#### Task directions:
From the text about Gundelach's career, quote word for word the part that begins at "Roles in Danish" and stops after "Customs Union (1973–1977)".

====== Extracted text ======

Roles in Danish foreign service
Gundelach joined the Danish Foreign Service shortly after completing his studies, beginning a career in diplomacy that emphasized economic and international trade matters. From 1955 to 1959, he served as Denmark's permanent representative to the United Nations in Geneva, where he represented national interests in multilateral forums focused on economic cooperation and development.3 Upon leaving GATT in 1967, Gundelach was appointed Denmark's permanent representative (ambassador) to the European Communities in Brussels, where he negotiated trade, agricultural alignment, and integration issues ahead of Denmark's 1973 accession.7,8
Tenure in the European Commission
Initial appointment and Commissioner for the Internal Market and Customs Union (1973–1977)
Gundelach was nominated by Danish Prime Minister Anker Jørgensen as Denmark's first European Commissioner following the country's accession to the European Economic Community on 1 January 1973, with his term beginning on 6 January 1973 in the Ortoli Commission.8 At age 47, he brought extensive experience from his diplomatic career, including as deputy director-general of the General Agreement on Tariffs and Trade (GATT), which positioned him for trade-related responsibilities amid the first enlargement of the Communities.8 In this role, Gundelach served as Commissioner for the Internal Market and Customs Union until 5 January 1977, focusing on integrating the economies of Denmark, Ireland, and the United Kingdom into the existing customs union framework established by the original six member states.9 His portfolio encompassed overseeing the application of common external tariffs to imports from third countries by the new members, addressing transitional adjustments in trade regimes, and initiating efforts to dismantle non-tariff barriers to advance a deeper internal market.9 This period involved coordinating with Director-General Edmund Wellenstein of the Commission's External Relations Directorate to align enlargement with ongoing multilateral trade negotiations, leveraging Gundelach's GATT expertise to mitigate disruptions from global tariff reductions.9 Key initiatives under Gundelach included harmonizing product standards and fiscal policies to facilitate free movement of goods, though progress was tempered by national sensitivities over sovereignty in regulatory approximation.10 By 1977, these efforts had stabilized the extended customs union but highlighted persistent challenges in achieving full economic convergence, setting the stage for subsequent internal market reforms.10
Transition to Commissioner for Agriculture and Vice-President (1977–1981)

====== Stored data ======

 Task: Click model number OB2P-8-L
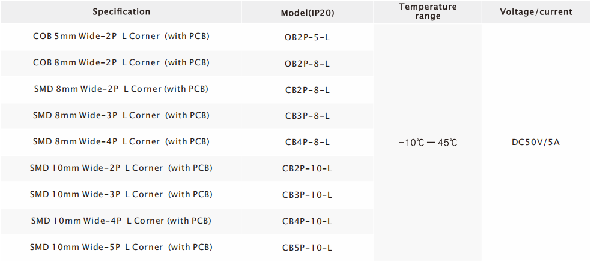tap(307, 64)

======
====== Stored data ======

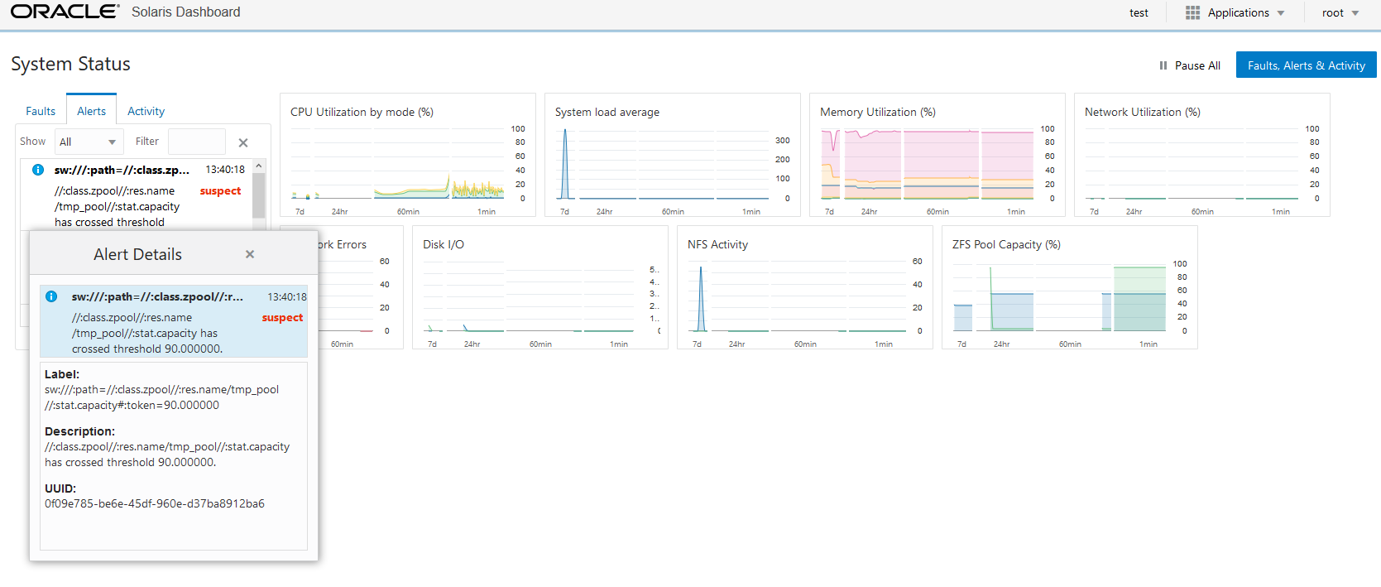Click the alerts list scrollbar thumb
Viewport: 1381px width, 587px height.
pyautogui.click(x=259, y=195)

======

#### Answer to the problem:
Roles in Danish foreign service
Gundelach joined the Danish Foreign Service shortly after completing his studies, beginning a career in diplomacy that emphasized economic and international trade matters. From 1955 to 1959, he served as Denmark's permanent representative to the United Nations in Geneva, where he represented national interests in multilateral forums focused on economic cooperation and development.3 Upon leaving GATT in 1967, Gundelach was appointed Denmark's permanent representative (ambassador) to the European Communities in Brussels, where he negotiated trade, agricultural alignment, and integration issues ahead of Denmark's 1973 accession.7,8
Tenure in the European Commission
Initial appointment and Commissioner for the Internal Market and Customs Union (1973–1977)